A run of records

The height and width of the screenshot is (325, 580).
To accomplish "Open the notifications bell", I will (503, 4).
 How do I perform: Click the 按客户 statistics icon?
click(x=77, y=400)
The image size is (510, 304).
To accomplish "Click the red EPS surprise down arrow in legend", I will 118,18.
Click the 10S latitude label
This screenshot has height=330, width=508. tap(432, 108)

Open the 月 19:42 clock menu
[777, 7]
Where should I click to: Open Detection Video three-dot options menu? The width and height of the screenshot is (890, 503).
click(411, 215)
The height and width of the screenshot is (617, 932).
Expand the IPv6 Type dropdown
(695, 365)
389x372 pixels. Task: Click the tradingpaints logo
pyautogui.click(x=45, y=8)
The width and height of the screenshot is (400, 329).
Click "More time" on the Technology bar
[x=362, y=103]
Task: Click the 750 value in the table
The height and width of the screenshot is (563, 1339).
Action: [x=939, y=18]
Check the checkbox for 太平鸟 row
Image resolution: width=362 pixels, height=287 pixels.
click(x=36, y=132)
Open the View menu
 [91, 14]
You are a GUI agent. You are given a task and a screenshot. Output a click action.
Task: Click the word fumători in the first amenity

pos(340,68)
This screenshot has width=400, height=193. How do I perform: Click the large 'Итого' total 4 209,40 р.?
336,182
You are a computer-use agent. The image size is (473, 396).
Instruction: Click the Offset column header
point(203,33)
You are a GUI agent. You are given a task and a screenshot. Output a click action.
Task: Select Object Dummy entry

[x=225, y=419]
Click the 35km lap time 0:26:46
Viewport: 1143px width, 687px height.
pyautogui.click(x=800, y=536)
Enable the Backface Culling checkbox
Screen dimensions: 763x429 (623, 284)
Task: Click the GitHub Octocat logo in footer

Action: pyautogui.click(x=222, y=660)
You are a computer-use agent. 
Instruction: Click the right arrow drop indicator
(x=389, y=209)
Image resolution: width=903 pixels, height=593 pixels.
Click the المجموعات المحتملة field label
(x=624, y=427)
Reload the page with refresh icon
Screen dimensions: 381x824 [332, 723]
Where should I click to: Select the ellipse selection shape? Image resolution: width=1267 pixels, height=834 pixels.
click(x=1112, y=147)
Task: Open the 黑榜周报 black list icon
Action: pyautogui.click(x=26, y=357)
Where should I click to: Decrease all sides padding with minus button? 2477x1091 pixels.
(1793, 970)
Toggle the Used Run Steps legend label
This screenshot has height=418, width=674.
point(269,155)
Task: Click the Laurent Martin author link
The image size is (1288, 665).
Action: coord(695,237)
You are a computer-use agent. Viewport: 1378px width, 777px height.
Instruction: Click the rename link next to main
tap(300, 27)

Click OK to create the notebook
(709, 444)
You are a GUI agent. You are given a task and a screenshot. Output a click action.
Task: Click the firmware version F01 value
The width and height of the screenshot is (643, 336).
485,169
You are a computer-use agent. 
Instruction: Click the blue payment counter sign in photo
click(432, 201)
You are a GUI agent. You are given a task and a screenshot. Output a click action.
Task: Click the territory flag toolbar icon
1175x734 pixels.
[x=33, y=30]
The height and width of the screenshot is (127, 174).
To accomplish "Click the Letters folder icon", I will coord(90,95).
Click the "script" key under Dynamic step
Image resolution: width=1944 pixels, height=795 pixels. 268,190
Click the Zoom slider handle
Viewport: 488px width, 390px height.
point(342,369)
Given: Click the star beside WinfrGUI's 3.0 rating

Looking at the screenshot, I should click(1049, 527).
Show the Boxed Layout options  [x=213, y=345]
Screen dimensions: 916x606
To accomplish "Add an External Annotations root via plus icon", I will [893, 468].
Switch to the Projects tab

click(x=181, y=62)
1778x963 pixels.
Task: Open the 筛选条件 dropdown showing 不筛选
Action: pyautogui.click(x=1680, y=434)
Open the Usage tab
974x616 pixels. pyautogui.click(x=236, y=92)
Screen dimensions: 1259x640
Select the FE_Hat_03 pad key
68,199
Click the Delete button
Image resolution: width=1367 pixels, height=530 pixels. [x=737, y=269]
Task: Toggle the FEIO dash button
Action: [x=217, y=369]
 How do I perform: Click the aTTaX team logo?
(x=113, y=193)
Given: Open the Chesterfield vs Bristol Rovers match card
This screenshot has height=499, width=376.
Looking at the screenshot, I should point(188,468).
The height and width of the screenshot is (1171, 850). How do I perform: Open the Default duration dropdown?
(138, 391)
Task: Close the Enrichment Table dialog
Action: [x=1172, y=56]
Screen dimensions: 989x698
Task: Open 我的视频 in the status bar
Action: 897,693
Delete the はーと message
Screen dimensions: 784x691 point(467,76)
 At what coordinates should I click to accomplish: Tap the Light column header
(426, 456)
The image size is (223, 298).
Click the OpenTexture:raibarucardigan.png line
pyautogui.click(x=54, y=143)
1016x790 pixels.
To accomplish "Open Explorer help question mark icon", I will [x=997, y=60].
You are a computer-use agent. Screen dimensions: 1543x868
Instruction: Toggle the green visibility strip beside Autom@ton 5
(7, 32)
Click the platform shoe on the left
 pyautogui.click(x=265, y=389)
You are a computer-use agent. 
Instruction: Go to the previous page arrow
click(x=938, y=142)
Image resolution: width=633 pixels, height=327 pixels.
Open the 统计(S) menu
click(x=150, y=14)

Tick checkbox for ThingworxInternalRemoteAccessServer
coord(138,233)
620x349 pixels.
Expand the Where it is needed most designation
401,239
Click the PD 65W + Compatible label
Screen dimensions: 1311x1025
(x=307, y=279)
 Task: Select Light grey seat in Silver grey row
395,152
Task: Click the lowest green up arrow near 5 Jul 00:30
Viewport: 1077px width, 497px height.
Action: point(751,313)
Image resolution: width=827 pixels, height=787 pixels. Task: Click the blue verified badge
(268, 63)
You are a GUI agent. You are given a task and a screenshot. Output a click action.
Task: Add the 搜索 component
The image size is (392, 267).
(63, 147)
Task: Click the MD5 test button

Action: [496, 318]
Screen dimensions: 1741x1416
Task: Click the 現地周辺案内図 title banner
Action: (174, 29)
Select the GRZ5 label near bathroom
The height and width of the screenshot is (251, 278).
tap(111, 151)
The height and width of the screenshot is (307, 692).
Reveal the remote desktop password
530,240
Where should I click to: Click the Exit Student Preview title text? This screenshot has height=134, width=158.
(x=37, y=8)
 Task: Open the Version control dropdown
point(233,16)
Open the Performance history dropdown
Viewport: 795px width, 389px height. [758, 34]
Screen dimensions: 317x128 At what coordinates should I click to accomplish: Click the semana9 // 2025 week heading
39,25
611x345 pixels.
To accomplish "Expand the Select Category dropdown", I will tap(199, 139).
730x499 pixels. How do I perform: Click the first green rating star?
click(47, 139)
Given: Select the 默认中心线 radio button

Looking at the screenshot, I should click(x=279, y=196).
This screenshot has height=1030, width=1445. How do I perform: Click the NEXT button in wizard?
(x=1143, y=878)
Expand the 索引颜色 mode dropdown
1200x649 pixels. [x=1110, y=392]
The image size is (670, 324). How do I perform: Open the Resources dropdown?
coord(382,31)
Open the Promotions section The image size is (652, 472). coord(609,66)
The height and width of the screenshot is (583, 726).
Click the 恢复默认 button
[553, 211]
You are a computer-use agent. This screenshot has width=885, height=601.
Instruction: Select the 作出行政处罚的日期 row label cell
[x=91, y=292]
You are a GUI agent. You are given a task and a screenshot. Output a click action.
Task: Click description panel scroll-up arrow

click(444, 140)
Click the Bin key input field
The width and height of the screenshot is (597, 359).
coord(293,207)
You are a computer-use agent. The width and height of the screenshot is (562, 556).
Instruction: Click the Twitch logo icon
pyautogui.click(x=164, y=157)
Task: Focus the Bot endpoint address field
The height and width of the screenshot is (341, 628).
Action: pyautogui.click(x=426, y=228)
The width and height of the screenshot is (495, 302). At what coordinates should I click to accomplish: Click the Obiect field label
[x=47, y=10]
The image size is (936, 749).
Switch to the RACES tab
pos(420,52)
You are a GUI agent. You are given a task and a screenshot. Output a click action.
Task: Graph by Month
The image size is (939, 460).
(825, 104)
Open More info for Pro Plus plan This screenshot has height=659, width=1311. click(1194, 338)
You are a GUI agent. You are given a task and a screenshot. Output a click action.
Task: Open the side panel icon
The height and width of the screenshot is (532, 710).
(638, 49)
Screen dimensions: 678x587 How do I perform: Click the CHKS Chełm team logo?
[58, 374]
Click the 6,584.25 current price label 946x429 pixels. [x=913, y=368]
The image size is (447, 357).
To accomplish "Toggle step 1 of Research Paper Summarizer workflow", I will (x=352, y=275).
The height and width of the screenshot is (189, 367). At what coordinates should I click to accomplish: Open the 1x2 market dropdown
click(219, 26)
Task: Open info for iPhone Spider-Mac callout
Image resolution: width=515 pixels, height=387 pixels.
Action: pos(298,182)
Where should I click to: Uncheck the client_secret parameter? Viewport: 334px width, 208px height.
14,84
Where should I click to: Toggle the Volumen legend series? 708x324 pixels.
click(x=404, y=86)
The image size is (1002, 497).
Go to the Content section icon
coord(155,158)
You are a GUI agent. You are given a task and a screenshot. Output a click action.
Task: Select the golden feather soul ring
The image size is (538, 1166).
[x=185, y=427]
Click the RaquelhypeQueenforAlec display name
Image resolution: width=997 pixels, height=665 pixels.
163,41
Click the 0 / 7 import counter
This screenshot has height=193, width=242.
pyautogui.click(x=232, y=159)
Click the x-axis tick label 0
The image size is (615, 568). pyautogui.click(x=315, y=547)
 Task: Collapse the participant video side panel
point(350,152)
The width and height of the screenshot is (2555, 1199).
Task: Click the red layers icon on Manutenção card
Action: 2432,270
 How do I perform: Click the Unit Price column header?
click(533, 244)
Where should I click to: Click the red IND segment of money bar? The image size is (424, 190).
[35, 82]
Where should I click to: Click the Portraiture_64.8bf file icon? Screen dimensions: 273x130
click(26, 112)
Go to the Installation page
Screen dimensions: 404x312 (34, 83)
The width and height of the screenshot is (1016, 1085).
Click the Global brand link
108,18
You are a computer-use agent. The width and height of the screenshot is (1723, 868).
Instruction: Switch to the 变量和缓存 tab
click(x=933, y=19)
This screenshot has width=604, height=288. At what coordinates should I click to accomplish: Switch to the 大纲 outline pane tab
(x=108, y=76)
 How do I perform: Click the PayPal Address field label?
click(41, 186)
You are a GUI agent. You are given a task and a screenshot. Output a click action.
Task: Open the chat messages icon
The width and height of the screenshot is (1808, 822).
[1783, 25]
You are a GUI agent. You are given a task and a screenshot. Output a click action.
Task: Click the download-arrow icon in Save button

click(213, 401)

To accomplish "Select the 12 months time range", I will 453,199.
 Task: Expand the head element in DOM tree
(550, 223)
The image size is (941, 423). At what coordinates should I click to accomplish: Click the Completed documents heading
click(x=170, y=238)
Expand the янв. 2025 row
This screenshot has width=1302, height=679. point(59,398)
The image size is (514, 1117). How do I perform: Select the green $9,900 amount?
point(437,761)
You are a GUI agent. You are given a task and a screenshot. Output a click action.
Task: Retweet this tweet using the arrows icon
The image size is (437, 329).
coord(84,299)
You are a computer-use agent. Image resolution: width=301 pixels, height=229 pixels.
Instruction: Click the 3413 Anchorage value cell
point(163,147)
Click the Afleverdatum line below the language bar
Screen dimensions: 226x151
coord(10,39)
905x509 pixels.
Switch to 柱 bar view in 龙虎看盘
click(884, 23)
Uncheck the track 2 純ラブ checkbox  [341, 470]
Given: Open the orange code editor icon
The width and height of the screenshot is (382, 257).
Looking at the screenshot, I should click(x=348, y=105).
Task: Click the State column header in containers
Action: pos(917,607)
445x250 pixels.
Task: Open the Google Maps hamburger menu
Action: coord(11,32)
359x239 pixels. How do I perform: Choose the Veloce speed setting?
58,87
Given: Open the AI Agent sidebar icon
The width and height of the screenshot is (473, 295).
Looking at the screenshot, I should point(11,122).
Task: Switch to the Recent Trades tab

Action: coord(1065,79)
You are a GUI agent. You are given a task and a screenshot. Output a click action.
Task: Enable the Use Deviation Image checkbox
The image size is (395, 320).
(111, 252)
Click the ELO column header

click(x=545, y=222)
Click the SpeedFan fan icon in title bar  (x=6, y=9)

▶ Instructions for the task
Please rewrite the lines from the very first one down through the line containing "[x=362, y=103]", replacing "dropdown" with "drop-down list" and leaving everything else as it is.

▶ Task solution
The height and width of the screenshot is (325, 580).
To accomplish "Open the notifications bell", I will (503, 4).
 How do I perform: Click the 按客户 statistics icon?
click(x=77, y=400)
The image size is (510, 304).
To accomplish "Click the red EPS surprise down arrow in legend", I will 118,18.
Click the 10S latitude label
This screenshot has height=330, width=508. tap(432, 108)

Open the 月 19:42 clock menu
[777, 7]
Where should I click to: Open Detection Video three-dot options menu? The width and height of the screenshot is (890, 503).
click(411, 215)
The height and width of the screenshot is (617, 932).
Expand the IPv6 Type drop-down list
(695, 365)
389x372 pixels. Task: Click the tradingpaints logo
pyautogui.click(x=45, y=8)
The width and height of the screenshot is (400, 329).
Click "More time" on the Technology bar
[x=362, y=103]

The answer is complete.